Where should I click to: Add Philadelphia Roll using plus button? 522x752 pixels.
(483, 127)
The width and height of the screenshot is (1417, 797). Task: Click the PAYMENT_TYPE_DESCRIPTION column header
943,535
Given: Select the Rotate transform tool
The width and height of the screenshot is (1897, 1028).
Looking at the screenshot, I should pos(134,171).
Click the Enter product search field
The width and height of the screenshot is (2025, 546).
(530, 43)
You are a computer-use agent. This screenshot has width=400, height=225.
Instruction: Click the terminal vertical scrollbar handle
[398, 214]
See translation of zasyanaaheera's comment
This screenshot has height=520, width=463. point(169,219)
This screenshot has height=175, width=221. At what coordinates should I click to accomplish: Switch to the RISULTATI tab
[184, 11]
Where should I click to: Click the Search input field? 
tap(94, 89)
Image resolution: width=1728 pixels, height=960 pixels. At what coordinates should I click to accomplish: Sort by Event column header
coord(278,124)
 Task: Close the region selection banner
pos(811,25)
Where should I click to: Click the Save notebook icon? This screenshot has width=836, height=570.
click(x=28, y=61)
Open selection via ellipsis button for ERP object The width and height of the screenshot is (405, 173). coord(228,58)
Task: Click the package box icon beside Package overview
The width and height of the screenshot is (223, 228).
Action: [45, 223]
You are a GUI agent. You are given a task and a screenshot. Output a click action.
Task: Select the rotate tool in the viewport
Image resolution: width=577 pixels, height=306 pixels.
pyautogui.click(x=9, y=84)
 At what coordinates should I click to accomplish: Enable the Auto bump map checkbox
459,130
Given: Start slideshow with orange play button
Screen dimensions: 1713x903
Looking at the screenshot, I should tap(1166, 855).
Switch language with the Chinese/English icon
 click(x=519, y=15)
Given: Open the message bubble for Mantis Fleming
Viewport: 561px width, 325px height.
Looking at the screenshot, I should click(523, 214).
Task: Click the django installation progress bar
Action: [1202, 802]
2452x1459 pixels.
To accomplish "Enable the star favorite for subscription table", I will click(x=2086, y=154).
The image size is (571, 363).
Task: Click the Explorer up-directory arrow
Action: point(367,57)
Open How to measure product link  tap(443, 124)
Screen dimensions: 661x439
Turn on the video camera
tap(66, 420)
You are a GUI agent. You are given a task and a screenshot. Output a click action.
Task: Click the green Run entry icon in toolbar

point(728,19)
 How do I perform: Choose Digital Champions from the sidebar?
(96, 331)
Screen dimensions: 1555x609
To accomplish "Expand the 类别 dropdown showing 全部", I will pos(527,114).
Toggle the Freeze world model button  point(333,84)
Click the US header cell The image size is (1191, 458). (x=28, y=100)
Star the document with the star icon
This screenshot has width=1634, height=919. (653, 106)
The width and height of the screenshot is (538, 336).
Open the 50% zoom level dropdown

▬▬▬

* SHORT TASK
Count the lines in the data above that contain the string "what", matching case exactly. Reply with the number only.

* SOLUTION FOR THIS EXERCISE
3